She watched him curiously as he got the car started. Every once in a while, he would ask her to go home with a friend, but he always spent the ride home eager to know about all the things she’d done or learned during the day. Now he was silent, lost in his own head. There were bandages wrapped around his fingers, and he had smudges of dirt on his face and debris in his hair. She didn’t think it was normal for someone to do yard work dressed the way he was. And he found it strange that he hadn’t cleaned up before coming to get her.

The scarf had come loose around his throat so that the pink scars were visible every time he turned the wheel and put the car in another direction. He was usually so careful about it. It never came undone for very long unless he was too distracted to notice.

“Papa?” she asked as the car finally made it to the hill just outside of Storybrook.

“Yes, Grace?” he replied. His attention seemed to refocus on the present, but then he was quickly lost again.

He wasn’t sure if he should tell her about Alice. Not now that he knew for certain she was still alive. How could he tell Grace that? They had spent their lives without Alice, building a home, moving on, trying to live without her. If Grace had ever mourned the mother she never knew, she had already done it. She believed she’d never know her mother and was just grateful to know her name. How would she react if Jefferson told her that Alice was still alive?
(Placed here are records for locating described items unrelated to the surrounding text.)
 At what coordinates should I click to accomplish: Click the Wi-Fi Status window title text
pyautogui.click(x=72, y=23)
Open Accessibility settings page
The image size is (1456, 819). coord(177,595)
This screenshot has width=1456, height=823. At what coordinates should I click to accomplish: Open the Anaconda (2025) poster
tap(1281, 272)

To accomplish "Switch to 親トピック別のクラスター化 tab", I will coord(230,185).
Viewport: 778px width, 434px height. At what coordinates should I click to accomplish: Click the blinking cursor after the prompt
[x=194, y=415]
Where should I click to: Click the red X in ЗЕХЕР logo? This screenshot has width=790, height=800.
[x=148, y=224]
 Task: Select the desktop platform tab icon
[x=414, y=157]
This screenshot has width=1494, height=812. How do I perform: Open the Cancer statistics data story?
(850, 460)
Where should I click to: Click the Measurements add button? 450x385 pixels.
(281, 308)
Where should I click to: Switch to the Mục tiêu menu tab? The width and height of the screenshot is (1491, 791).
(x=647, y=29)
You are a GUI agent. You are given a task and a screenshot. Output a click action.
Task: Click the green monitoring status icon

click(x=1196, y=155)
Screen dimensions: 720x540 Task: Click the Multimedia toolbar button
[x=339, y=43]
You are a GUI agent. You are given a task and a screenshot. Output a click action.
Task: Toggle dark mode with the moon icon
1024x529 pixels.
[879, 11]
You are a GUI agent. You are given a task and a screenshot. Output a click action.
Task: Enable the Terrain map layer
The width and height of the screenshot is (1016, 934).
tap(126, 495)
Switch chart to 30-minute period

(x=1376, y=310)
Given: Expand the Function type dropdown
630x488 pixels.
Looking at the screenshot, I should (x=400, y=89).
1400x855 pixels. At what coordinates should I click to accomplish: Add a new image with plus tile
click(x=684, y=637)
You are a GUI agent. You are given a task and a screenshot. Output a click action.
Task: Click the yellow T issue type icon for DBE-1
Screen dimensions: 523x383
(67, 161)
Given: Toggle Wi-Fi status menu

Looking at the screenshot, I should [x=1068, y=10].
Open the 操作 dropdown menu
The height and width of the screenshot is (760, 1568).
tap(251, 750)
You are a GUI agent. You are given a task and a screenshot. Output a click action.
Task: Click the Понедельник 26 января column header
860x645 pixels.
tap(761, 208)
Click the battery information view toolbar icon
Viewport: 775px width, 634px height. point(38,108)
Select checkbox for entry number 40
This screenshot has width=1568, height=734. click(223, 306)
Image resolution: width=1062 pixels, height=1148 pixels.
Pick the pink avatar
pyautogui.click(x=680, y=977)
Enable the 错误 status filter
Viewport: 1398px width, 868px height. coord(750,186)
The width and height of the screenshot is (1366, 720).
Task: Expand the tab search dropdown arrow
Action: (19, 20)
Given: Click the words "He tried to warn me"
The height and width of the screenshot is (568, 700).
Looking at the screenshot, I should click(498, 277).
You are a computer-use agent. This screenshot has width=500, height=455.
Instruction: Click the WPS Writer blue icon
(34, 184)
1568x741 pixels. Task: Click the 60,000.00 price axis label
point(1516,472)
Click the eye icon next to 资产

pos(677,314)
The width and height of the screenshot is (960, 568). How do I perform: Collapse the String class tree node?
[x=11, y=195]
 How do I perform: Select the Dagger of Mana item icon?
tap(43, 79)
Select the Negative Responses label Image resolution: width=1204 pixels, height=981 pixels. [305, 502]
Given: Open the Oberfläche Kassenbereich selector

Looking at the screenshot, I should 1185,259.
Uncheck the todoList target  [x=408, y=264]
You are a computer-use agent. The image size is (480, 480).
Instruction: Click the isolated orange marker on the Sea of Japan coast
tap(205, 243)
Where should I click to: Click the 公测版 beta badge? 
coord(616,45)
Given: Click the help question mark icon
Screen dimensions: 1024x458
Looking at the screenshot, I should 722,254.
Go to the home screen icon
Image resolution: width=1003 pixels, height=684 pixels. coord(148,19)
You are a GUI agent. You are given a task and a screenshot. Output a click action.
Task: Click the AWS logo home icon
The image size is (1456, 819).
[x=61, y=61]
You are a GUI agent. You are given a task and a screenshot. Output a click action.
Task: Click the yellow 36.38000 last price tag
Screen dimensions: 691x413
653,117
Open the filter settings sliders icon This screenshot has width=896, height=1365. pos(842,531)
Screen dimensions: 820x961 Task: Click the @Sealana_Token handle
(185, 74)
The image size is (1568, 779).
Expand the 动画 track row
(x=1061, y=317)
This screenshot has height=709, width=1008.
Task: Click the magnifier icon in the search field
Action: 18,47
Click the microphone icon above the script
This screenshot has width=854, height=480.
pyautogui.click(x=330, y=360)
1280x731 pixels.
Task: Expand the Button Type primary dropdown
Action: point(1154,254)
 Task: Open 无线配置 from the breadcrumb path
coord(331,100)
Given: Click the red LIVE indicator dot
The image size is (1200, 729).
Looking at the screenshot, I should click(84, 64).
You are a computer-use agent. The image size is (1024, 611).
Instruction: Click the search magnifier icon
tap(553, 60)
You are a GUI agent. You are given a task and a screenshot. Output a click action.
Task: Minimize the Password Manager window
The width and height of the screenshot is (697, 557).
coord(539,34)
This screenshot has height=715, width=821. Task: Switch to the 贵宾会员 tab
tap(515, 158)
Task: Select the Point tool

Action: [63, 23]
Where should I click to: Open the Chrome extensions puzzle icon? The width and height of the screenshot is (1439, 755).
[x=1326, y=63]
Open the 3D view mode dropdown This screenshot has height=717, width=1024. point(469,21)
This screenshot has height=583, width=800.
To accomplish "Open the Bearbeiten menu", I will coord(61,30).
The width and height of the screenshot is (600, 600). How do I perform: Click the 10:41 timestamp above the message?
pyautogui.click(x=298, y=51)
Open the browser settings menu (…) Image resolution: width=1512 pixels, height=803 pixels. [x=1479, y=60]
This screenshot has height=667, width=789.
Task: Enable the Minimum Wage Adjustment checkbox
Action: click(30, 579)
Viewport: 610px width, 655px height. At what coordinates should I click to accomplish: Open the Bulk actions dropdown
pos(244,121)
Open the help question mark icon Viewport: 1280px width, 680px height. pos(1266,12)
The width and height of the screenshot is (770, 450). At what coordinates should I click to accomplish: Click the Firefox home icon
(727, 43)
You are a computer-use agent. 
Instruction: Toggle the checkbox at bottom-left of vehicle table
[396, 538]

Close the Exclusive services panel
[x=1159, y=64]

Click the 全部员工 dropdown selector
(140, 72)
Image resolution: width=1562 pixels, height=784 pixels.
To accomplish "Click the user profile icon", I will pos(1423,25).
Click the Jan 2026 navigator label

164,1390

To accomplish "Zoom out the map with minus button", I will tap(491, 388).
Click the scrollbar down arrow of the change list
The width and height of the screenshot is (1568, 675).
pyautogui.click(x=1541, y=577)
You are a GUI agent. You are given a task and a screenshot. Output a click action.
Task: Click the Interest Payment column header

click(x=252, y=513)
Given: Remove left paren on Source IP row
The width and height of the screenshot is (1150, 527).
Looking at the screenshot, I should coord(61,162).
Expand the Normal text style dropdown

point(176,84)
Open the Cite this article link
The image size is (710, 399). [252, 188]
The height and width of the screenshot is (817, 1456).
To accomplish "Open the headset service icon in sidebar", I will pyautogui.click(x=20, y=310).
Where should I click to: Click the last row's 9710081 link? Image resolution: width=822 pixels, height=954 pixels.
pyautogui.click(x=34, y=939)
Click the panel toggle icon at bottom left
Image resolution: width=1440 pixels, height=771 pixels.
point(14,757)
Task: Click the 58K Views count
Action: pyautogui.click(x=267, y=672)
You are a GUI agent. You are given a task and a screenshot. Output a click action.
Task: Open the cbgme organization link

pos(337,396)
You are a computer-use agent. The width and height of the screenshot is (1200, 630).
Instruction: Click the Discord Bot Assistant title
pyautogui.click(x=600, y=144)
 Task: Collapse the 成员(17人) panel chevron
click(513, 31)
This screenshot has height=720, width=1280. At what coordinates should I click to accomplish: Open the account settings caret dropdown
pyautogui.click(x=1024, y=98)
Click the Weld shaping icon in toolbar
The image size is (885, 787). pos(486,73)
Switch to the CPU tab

There was something to hope for now. A beating, pulsing, glowing heart. A heart that lived. Somewhere, most likely in Wonderland, Alice still lived. He would do whatever he could to bring her home to Grace. Grace may have already given up hope on having a mother, but now she had a chance. Alice had a chance to meet the daughter she’d never even held. They could be a family again. And he was surprised to discover just how scared he was. He was caught between complete elation and dread. He didn’t know what it would mean for them, or what price he would have to pay to bring Alice home. How heartbroken would Grace be if he told her Alice was alive and he’d abandoned her? Or that he could never bring her back?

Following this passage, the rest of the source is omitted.